Take the entries that follow and return exactly the lines from the one holding "Task: Open the 25/7/2019 10:56 timestamp" through the one holding "Task: Enable the Absolute Handle checkbox", both included. Nothing else is needed.
================
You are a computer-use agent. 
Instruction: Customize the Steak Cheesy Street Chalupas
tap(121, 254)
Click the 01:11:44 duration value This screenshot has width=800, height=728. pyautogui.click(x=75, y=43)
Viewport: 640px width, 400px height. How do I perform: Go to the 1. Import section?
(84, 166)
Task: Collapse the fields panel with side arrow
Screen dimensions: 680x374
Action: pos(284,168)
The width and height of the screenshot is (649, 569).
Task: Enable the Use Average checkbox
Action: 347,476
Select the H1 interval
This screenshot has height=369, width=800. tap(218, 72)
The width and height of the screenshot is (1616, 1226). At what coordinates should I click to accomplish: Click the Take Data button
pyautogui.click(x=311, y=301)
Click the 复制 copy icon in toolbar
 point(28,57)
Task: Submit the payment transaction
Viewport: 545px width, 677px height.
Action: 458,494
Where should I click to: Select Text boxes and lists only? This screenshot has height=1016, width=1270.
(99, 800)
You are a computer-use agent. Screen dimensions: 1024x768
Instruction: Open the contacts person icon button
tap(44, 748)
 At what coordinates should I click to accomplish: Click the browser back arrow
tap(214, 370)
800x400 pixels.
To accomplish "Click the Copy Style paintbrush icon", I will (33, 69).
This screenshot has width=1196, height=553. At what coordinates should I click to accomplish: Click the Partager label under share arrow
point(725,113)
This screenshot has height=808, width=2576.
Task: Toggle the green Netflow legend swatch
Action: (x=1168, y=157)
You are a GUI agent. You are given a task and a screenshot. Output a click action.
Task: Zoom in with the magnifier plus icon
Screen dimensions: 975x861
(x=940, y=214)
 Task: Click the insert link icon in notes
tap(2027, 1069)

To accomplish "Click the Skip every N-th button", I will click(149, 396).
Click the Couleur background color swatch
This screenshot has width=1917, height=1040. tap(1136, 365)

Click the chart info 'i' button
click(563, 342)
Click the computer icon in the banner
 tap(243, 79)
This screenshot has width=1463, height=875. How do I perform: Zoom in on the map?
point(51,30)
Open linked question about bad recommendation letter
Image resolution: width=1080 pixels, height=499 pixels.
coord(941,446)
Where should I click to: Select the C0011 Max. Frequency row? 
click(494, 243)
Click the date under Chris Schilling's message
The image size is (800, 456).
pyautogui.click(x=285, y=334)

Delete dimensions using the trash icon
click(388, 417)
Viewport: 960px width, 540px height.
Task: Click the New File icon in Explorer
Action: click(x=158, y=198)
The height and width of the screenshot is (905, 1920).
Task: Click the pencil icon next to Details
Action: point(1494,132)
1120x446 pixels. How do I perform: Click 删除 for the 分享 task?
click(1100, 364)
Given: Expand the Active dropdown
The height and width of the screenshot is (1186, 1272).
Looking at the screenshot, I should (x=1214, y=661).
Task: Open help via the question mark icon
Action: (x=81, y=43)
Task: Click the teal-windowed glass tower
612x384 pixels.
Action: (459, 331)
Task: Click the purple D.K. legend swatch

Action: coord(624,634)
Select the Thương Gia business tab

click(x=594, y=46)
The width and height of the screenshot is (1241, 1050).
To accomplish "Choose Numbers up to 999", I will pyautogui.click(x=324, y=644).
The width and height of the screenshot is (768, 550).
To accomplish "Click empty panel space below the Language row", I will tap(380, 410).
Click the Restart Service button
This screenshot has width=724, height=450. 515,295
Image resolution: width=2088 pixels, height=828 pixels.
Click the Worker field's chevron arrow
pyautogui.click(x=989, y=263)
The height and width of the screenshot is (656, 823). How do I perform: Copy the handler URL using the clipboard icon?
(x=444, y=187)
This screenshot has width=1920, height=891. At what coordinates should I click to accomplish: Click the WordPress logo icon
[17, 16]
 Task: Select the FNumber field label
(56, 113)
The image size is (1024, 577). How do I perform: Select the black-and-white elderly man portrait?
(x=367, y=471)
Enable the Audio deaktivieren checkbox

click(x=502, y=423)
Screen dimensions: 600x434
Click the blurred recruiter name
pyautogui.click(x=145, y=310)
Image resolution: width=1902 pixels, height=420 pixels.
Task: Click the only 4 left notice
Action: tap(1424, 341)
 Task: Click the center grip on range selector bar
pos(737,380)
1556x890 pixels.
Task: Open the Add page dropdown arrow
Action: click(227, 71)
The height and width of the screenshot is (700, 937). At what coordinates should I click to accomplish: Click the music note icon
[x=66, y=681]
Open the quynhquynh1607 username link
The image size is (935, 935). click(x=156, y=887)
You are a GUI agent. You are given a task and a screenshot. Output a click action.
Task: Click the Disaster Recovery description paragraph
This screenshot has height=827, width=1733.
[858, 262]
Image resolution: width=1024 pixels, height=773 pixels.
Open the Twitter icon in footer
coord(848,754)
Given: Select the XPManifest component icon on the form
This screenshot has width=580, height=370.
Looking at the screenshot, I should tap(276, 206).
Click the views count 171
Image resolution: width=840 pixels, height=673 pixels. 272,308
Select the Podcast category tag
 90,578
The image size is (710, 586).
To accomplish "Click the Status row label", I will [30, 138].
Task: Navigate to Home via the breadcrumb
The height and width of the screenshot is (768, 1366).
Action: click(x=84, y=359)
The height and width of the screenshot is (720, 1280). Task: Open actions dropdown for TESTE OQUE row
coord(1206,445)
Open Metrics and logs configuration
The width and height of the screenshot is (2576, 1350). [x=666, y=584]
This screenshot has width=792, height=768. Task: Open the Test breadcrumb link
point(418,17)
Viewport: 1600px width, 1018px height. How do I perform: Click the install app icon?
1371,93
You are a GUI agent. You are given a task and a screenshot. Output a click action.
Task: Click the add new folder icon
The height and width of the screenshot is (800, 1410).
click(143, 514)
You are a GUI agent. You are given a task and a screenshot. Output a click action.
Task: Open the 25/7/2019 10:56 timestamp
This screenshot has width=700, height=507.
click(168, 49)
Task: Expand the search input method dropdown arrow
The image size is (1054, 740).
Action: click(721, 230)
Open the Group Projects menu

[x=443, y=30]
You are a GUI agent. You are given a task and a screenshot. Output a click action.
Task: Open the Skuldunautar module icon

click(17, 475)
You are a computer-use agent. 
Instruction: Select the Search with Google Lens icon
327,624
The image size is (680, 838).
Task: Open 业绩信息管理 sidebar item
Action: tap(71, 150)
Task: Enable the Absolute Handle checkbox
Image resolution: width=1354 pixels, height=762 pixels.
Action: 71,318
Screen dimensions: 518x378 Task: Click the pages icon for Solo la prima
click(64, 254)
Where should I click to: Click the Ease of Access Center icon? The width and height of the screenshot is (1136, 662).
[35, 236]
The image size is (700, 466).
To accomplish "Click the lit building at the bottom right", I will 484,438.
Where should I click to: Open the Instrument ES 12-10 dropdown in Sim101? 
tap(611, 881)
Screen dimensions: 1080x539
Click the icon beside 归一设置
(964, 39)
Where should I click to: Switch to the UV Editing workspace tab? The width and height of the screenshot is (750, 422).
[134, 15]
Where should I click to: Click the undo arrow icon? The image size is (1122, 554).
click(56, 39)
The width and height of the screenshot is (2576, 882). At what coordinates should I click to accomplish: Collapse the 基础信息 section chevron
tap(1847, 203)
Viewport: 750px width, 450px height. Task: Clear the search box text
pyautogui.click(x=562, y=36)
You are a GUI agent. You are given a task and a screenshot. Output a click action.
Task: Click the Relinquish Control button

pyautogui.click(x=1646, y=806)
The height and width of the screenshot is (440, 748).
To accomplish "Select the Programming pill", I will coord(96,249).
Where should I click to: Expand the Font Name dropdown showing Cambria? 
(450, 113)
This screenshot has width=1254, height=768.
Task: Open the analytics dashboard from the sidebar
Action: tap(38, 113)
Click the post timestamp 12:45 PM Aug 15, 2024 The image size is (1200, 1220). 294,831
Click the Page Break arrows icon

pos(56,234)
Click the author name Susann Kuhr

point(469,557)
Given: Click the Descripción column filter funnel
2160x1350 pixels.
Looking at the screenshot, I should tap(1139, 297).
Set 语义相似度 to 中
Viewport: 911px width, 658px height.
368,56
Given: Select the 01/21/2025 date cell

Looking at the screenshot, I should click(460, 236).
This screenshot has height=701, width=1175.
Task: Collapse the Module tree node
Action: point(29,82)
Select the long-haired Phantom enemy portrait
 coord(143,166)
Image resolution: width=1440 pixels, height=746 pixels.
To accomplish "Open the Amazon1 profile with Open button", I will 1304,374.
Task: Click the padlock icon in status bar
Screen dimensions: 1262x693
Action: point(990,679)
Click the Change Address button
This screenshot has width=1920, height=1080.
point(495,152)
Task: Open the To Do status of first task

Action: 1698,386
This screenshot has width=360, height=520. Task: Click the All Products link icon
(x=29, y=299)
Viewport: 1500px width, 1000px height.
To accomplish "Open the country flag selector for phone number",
================
_TASK RESULT_
Task: Open the 25/7/2019 10:56 timestamp
This screenshot has width=700, height=507.
click(168, 49)
Task: Expand the search input method dropdown arrow
The image size is (1054, 740).
Action: click(721, 230)
Open the Group Projects menu

[x=443, y=30]
You are a GUI agent. You are given a task and a screenshot. Output a click action.
Task: Open the Skuldunautar module icon

click(17, 475)
You are a computer-use agent. 
Instruction: Select the Search with Google Lens icon
327,624
The image size is (680, 838).
Task: Open 业绩信息管理 sidebar item
Action: tap(71, 150)
Task: Enable the Absolute Handle checkbox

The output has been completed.